Your objective
Pull out every line from the listing that has the word "Follow".

- - - - -

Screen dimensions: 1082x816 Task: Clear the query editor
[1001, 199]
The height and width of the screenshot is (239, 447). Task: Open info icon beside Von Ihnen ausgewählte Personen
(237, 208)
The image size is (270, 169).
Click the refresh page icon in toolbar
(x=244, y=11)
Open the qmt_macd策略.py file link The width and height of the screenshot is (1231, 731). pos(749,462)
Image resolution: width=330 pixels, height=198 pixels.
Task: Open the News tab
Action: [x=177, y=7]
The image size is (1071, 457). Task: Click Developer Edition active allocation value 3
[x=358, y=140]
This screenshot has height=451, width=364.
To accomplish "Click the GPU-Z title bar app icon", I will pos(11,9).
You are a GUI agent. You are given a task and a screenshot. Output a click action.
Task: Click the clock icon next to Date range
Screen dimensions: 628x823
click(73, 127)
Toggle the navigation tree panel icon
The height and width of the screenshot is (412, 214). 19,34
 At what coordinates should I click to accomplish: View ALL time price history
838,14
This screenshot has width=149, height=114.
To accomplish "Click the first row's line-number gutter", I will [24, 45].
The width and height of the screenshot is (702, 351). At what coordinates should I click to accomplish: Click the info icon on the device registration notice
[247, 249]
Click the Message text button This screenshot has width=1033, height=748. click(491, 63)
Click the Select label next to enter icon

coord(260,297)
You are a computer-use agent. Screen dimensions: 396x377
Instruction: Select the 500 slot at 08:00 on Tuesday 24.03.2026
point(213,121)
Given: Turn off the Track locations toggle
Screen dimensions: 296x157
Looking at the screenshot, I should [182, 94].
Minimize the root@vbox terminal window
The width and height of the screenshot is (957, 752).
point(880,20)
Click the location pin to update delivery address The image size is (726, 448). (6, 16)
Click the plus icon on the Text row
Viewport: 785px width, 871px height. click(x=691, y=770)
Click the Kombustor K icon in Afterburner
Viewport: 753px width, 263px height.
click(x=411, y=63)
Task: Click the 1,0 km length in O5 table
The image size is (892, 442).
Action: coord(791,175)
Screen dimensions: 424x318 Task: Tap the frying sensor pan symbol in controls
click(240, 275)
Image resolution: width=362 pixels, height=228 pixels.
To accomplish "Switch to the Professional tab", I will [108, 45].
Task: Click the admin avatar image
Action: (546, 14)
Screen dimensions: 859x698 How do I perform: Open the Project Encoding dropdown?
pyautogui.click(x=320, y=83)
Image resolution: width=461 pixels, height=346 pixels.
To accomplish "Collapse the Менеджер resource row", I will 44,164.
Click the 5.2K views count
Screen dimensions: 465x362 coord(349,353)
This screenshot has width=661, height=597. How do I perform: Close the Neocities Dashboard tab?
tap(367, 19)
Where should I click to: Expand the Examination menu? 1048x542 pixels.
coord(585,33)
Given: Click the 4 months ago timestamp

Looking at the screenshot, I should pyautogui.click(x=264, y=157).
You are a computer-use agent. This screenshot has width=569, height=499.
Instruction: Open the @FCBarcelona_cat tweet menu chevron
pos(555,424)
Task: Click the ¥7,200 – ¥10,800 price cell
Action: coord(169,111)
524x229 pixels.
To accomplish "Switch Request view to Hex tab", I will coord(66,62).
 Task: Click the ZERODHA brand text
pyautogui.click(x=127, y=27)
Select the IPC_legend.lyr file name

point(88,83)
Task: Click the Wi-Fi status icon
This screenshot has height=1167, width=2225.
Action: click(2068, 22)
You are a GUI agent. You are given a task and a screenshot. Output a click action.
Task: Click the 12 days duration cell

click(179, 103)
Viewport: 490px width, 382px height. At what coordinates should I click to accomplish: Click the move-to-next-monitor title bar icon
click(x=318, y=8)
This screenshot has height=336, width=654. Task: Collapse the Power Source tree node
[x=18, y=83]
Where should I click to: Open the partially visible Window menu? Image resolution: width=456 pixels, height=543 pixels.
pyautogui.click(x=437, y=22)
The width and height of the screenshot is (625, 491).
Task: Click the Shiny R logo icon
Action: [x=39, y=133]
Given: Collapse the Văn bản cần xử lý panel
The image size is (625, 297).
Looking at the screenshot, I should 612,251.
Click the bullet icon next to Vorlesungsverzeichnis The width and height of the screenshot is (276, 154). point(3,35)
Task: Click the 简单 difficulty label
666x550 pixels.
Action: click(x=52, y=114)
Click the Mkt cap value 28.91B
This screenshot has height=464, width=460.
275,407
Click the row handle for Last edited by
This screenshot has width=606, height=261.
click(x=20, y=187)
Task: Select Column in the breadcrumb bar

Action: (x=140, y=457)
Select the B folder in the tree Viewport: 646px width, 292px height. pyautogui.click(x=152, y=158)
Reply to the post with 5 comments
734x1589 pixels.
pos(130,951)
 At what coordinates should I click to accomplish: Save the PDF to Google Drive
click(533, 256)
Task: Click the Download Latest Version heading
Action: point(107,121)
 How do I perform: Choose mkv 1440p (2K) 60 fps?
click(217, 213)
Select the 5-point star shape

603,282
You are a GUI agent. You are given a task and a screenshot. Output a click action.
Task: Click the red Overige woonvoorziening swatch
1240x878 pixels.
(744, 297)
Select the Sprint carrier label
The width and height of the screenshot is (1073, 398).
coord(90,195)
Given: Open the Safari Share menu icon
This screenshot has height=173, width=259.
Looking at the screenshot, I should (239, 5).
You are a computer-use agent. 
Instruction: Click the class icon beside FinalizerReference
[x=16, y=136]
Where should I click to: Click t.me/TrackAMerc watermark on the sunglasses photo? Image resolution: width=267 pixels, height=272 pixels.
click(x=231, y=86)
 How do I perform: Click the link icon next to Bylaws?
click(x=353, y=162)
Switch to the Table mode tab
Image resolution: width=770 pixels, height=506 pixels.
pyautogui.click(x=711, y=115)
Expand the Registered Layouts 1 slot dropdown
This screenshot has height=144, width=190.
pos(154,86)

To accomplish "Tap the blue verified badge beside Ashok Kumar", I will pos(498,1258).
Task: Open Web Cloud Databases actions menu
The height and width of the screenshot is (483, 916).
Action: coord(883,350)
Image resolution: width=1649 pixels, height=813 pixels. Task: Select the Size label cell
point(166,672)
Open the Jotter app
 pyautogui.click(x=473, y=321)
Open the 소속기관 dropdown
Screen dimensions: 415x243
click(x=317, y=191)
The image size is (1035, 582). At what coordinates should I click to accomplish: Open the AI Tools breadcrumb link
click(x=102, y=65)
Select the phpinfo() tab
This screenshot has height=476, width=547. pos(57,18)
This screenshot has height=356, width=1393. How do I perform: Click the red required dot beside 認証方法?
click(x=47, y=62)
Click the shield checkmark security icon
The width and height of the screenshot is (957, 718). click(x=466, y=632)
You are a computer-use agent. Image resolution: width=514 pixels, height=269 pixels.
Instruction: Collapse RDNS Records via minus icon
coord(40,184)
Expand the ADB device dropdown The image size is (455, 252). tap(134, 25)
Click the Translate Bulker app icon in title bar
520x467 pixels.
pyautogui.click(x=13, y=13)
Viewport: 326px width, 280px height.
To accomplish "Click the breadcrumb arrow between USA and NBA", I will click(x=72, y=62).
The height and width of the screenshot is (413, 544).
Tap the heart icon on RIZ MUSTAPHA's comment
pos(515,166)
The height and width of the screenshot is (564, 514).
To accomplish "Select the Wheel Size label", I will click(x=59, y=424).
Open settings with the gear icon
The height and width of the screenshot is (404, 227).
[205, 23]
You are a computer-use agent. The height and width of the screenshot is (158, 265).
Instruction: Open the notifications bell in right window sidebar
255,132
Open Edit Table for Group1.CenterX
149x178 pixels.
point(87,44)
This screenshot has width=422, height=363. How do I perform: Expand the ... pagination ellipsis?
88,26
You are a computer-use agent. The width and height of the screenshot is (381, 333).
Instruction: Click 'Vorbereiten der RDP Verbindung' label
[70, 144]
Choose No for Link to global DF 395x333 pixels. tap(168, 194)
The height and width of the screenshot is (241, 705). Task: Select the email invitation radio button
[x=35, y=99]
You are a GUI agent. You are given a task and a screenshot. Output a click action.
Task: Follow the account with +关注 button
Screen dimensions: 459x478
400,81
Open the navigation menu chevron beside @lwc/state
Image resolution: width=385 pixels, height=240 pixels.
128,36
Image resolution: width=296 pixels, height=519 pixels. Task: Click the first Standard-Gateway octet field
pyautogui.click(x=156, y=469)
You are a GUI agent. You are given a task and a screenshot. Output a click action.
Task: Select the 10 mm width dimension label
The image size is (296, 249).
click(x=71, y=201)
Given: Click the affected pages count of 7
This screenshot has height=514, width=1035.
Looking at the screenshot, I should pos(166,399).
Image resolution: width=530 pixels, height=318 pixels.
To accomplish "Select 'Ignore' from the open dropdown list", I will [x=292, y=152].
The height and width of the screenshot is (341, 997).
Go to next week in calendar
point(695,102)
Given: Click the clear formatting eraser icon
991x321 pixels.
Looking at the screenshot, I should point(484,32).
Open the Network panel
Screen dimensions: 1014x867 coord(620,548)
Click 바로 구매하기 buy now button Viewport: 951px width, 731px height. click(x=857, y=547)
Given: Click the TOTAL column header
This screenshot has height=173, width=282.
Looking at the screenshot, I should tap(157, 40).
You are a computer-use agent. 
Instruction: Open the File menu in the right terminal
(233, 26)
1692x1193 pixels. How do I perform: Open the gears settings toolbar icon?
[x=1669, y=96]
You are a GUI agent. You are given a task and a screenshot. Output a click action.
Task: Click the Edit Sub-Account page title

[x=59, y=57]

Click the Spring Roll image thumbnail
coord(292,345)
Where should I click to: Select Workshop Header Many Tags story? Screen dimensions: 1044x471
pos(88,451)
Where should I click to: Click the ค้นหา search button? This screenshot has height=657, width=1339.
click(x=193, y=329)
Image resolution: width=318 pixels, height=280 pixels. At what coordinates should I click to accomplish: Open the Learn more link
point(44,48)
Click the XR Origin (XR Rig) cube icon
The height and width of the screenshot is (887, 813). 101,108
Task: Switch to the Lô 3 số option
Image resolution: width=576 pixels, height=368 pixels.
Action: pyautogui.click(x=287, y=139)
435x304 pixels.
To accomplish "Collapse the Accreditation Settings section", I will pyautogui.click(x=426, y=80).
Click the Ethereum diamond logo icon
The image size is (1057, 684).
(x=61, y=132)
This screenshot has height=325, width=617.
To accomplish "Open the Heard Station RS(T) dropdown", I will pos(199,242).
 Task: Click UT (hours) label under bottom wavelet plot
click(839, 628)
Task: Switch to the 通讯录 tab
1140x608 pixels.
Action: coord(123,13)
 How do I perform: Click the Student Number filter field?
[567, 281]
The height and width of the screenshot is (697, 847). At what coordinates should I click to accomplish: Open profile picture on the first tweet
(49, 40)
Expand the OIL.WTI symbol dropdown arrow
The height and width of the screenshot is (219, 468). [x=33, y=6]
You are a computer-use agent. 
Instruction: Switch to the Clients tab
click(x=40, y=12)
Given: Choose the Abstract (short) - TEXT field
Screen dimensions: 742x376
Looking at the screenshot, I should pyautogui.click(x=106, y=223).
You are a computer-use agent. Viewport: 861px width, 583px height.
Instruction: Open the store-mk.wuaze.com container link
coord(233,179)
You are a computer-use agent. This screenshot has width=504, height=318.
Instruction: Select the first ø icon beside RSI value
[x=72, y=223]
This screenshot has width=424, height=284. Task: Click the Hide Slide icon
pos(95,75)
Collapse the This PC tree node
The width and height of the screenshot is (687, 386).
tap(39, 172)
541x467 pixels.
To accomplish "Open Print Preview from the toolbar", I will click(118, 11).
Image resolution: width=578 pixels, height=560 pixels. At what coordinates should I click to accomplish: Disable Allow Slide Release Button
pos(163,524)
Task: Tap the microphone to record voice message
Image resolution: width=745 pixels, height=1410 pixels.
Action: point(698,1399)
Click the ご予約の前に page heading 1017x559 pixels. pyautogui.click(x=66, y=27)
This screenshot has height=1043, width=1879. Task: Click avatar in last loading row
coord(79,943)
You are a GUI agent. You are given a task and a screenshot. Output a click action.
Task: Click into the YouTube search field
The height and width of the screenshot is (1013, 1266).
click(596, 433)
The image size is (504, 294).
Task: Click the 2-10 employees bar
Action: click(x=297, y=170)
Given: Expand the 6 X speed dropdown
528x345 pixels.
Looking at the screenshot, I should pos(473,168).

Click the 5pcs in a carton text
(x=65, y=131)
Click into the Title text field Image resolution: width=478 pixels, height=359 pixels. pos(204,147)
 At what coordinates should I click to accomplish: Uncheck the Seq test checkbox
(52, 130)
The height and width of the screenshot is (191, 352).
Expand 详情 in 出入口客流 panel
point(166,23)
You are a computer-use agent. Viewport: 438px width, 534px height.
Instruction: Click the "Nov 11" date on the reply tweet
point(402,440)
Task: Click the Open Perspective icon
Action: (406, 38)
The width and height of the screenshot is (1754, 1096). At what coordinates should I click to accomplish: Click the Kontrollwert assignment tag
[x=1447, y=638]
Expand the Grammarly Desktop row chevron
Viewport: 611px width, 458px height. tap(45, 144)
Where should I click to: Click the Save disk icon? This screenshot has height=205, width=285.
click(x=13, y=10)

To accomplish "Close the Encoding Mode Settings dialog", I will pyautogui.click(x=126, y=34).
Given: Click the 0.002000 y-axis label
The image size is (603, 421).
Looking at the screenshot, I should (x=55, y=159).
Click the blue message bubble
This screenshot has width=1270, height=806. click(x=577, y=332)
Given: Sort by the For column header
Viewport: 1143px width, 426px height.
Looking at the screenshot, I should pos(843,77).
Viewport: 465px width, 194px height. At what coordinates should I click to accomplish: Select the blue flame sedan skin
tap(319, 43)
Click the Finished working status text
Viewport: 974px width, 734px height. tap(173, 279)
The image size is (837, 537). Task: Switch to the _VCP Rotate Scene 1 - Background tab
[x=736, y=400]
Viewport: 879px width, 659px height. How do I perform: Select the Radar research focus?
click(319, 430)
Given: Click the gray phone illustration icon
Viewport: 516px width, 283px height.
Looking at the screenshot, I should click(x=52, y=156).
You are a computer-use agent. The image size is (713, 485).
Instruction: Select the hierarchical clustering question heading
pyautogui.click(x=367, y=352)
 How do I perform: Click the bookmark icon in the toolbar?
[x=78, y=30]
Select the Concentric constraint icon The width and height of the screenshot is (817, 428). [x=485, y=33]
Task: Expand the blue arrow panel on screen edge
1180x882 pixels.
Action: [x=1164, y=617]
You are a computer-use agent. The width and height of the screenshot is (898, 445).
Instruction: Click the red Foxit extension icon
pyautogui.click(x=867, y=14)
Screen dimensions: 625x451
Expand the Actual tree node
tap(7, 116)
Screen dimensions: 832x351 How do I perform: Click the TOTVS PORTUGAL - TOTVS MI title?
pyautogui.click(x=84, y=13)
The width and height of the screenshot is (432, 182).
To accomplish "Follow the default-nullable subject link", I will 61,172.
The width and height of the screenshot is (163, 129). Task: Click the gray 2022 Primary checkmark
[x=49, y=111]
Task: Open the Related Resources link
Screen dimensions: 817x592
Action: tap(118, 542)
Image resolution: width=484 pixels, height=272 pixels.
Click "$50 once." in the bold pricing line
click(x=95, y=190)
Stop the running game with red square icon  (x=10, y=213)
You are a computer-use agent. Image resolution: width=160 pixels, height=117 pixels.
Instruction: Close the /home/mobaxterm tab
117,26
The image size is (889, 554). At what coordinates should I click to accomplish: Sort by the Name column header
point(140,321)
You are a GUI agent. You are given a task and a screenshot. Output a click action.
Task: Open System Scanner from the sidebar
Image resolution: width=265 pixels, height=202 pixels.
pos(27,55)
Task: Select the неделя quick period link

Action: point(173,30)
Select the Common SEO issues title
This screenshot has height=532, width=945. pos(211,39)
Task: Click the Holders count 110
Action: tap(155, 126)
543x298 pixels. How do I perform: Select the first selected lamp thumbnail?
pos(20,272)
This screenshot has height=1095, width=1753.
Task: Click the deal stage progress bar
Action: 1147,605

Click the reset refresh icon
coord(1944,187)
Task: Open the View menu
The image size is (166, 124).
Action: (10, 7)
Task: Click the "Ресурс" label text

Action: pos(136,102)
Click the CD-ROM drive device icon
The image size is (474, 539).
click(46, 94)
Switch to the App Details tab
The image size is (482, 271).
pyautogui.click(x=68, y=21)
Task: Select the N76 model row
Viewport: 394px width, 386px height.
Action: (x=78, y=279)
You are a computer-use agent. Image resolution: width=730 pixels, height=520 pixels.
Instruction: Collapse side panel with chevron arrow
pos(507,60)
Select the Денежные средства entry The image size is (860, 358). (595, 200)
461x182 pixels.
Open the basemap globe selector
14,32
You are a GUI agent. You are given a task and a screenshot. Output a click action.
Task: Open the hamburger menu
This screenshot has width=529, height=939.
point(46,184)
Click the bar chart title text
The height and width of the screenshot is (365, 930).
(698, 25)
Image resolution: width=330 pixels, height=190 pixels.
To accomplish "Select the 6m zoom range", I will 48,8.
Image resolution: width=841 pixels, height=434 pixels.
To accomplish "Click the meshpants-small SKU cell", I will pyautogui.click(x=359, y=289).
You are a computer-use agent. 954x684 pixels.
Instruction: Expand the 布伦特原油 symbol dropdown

- - - - -

Expected answer
Task: Follow the account with +关注 button
To accomplish "Follow the default-nullable subject link", I will 61,172.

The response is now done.